Texto fornecido:
<<<<
A PRESCRITIBILIDADE DAS AÇÕES DE RESSARCIMENTO AO ERÁRIO
Por Igor Santos Muraro | 25/08/2016 | DireitoResumo
O artigo 37, §5º, da Constituição da República, ao contemplar a ressalva acerca da existência ou não de prazo de prescrição para que as Fazendas Públicas ajuízem as respectivas ações de ressarcimento, decorrentes dos danos causados, sempre acabou por dividir tanto a doutrina quanto a jurisprudência com relação à existência ou não deste prazo para o exercício do direito de ação. O presente trabalho pretende demonstrar que qualquer interpretação do dispositivo em comento que leve à conclusão pela imprescritibilidade das ações de ressarcimento, seria incompatível com o sistema jurídico como um todo, conforme a atual jurisprudência do Supremo Tribunal Federal acerca do tema.
Introdução
O artigo 37, §5º, da Constituição da República sempre dividiu tanto a doutrina quanto a jurisprudência, principalmente, no que tange à ressalva contemplada nesse dispositivo no que se refere à suposta imprescritibilidade das ações de ressarcimento ao erário a serem propostas pelas respectivas Fazendas Públicas.
Tanto isso é verdade, que o próprio Supremo Tribunal Federal, ao reapreciar o sobredito tema, reformou o entendimento que havia sido anteriormente firmado acerca da imprescritibilidade dessa pretensão estatal.
>>>>
Enunciado 1:
Responda com base no artigo sobre a prescritibilidade das ações de ressarcimento ao erário:
(a) Qual dispositivo constitucional sempre dividiu a doutrina e a jurisprudência?
(b) A quem cabe propor as ações de ressarcimento ao erário?
(c) O que o Supremo Tribunal Federal fez ao reapreciar o tema?
Enunciado 2:
Enumere os órgãos, entes e diplomas normativos que o artigo sobre a prescritibilidade das ações de ressarcimento ao erário designa por nome próprio.
Enunciado 3:
Retome o artigo sobre a prescritibilidade das ações de ressarcimento ao erário a partir do ponto em que ele se interrompe.

Dados apresentados:
<<<<
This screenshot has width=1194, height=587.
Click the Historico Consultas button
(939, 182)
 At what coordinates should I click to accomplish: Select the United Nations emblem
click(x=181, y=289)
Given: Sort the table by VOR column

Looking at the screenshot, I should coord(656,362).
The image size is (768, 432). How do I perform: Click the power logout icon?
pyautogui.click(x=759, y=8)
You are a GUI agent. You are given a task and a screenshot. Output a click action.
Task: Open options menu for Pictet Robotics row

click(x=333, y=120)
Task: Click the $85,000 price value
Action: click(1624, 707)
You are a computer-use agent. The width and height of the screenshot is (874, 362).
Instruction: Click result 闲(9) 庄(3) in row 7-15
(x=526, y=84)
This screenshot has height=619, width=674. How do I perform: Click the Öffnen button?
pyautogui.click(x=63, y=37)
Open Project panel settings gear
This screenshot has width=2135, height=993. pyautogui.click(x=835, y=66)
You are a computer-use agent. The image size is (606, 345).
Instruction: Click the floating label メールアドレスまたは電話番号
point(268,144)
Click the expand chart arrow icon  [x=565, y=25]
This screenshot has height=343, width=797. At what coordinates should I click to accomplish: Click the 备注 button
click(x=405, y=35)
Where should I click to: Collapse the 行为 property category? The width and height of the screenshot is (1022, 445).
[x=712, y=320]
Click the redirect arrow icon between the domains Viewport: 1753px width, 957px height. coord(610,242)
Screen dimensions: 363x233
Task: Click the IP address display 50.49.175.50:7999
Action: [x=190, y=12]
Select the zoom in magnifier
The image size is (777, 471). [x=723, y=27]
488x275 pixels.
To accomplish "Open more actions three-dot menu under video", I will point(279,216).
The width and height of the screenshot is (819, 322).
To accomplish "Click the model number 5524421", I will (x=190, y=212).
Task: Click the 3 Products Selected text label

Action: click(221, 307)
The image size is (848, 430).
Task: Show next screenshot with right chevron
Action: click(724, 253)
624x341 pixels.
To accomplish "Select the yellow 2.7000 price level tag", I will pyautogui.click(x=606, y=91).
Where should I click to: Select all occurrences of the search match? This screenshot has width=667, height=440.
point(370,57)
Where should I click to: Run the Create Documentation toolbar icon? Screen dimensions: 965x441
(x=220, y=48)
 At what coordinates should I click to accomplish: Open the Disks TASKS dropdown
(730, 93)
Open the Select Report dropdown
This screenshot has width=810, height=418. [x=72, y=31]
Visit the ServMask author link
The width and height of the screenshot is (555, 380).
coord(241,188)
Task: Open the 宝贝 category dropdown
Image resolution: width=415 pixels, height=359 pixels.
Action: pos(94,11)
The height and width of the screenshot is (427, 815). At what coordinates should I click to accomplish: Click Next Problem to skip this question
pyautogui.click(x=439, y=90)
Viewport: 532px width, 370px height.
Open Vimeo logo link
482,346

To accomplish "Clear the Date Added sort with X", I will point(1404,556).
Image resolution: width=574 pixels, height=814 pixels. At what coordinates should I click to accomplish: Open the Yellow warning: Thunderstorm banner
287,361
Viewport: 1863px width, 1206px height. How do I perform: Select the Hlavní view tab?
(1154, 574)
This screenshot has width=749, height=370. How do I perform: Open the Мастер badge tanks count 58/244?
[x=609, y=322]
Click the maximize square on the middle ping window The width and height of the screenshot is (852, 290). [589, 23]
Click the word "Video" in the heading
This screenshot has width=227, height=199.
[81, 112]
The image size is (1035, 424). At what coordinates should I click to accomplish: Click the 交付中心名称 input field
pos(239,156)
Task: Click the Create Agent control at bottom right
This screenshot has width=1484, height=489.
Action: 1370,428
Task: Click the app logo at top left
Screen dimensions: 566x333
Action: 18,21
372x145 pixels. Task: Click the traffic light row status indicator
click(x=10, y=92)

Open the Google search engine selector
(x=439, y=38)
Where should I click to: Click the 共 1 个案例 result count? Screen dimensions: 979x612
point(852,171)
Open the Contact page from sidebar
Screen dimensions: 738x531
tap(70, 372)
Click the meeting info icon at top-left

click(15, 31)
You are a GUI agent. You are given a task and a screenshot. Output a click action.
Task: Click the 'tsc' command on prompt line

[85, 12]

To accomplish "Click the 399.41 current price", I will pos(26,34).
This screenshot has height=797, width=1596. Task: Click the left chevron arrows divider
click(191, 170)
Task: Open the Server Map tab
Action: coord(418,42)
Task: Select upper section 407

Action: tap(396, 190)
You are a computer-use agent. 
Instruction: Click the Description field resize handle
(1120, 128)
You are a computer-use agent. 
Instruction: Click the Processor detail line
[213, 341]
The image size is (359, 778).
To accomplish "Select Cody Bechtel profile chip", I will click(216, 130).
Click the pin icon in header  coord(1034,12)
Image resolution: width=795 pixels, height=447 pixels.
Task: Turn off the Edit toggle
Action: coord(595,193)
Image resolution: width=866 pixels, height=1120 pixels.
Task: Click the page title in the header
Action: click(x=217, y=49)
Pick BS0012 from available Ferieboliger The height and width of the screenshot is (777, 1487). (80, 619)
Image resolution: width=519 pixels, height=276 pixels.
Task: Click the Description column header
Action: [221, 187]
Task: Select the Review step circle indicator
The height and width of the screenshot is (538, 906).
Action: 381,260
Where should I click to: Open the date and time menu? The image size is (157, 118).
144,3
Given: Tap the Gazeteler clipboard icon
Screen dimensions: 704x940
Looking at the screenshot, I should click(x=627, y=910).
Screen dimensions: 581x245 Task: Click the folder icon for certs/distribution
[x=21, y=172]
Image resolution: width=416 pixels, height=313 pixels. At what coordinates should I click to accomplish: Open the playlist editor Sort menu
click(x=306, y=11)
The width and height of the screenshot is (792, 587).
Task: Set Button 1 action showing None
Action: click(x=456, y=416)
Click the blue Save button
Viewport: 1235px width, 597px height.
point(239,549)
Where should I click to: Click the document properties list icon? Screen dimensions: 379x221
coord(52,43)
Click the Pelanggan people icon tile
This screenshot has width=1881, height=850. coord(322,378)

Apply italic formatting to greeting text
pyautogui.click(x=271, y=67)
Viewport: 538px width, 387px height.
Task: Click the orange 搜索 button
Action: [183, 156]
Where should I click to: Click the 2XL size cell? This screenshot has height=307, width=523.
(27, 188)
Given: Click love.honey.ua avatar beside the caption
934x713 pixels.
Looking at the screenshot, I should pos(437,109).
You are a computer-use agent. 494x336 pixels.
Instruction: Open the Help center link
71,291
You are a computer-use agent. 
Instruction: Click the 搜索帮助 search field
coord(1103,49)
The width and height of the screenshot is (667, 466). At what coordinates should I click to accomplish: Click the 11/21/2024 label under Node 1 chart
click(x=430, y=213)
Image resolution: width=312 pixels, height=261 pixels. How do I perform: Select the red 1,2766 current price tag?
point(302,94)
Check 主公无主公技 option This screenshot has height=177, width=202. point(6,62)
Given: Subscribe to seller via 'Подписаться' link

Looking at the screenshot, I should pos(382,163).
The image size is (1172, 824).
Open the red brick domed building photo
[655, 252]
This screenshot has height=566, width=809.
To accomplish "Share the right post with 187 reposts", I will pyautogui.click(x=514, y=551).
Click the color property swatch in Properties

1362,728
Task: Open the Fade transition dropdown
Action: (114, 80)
>>>>
Resposta escrita 1:
(a) O artigo 37, §5º, da Constituição da República.
(b) Às respectivas Fazendas Públicas.
(c) Reformou o entendimento que havia firmado anteriormente acerca da imprescritibilidade dessa pretensão estatal.

Resposta escrita 2:
Constituição da República; Fazendas Públicas; Supremo Tribunal Federal.

Resposta escrita 3:
Em vista disso, pretendemos, por meio do presente trabalho, demonstrar qual a devida interpretação de que deve ser adota pelo hermeneuta, diante da ressalva contida no referido dispositivo constitucional, principalmente à luz do princípio da segurança jurídica.
- Princípio da segurança jurídica
Antes de nos debruçarmos mais especificamente sobre o tema referente à existência ou não de prazo prescricional para propositura de ação de reparação de danos à Fazenda Pública decorrente de ilícito, é imprescindível nos ocuparmos, ainda que sem esgotar o tema, sobre o princípio da segurança jurídica, que constitui verdadeira essência do próprio Direito, notadamente de um Estado Democrático de Direito (MELLO, 2014, p. 126).
Com efeito, a estabalidade das relações jurídicas é um valor fundamental de todo e qualquer Estado que tenha a pretensão de merecer o título de Estado de Direito, de tal sorte que, pelo menos desde a Declaração dos Direitos Humanos de 1948 o direito à segurança passou a constar nos principais documentos internacionais e em expressivo número nas Constituições modernas (SARLTE, 2002, p. 53-54). Tanto isso é verdade, que “As teorias democráticas acerca da origem e justificação do Estado, de base contratualista, assentam-se sobre uma cláusula comutativa: recebe-se em segurança aquilo que se concede em liberdade” (BARROSO, 2003, p. 52-53).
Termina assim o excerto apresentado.